The data studied in this paper are historical fault data of smart energy meters, which have high requirements on both precision and recall of the model at the same time, so the classification effect of the model can be evaluated directly by the mean F value. From
Table 3 above, we can see that the mean F value of DBN-MLP is 4%, 17%, and 6% higher than that of MLP, CNN, and DBN-CapsNet, respectively. The accuracy of DBN-MLP is 5%, 15%, and 8% higher than that of MLP and CNN and DBN-CapsNet, respectively. Train time is 10 s and 519 s faster than MLP and CNN. It can be seen that the fully connected layer is better than the convolutional layer in terms of both efficiency and accuracy in processing high-dimensional numerical data. Again, the fully connected layer can be trained faster than the capsule network structures. The comparison of the evaluation parameters shows that the diagnostic results of DBN-CapsNet and MLP are similar, but the training time is much longer than that of MLP. On the other hand, the training time of DBN-MLP proposed in this paper is about the same as that of MLP, but its accuracy and mean F-value are improved compared with both the MLP and the DBN-CapsNet. It also takes into account the training efficiency and the accuracy of the diagnostic results.

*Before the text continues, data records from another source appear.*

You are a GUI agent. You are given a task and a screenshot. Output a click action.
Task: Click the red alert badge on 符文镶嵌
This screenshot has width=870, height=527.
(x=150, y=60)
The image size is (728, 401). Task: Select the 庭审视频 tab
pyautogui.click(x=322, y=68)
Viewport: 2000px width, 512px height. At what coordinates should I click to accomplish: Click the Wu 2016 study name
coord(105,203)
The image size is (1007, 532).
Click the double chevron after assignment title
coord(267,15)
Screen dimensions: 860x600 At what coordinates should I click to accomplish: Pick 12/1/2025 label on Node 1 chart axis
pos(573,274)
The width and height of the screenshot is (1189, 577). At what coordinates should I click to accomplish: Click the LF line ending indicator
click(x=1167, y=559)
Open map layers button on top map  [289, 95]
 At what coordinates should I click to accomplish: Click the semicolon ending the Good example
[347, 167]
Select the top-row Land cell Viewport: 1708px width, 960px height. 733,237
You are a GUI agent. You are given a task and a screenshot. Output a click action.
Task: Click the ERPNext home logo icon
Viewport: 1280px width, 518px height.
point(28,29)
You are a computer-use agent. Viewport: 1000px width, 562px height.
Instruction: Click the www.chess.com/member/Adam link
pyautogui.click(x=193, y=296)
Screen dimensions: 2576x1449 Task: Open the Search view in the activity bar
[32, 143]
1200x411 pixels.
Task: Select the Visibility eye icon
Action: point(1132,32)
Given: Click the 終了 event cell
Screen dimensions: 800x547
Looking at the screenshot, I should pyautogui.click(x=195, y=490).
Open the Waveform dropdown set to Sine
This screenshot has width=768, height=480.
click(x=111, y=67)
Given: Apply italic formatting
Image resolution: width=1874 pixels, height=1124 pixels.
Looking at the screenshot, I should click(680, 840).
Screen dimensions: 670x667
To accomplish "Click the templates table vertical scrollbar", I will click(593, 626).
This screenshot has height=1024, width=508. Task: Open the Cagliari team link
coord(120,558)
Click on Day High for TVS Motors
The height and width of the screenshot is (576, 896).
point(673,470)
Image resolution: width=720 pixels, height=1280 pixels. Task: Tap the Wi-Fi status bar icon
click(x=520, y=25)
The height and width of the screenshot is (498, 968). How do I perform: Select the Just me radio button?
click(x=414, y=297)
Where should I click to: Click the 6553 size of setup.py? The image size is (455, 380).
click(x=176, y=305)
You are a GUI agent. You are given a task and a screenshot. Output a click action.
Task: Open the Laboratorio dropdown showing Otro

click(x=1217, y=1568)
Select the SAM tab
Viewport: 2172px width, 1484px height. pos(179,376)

The model in this paper is trained using CPU, the specific hardware used is 11th Gen Intel(R) Core(TM)
[email protected] with 16 GB of RAM and a speed of 3200 MHz. The model occupies the CPU and RAM during training is shown in
Table 4 below.
The CPU usage of MLP is smaller than that of CNN and capsule networks because MLP does not have convolutional and pooling layers; it only has fully connected layers and thus needs to compute fewer parameters. The computation of MLP during training and prediction depends mainly on its input data size and the number of hidden layers rather than on its model structure itself. In contrast, CNN and capsule networks both contain convolutional and pooling layers and need to compute more parameters, so they are more computationally intensive than MLP.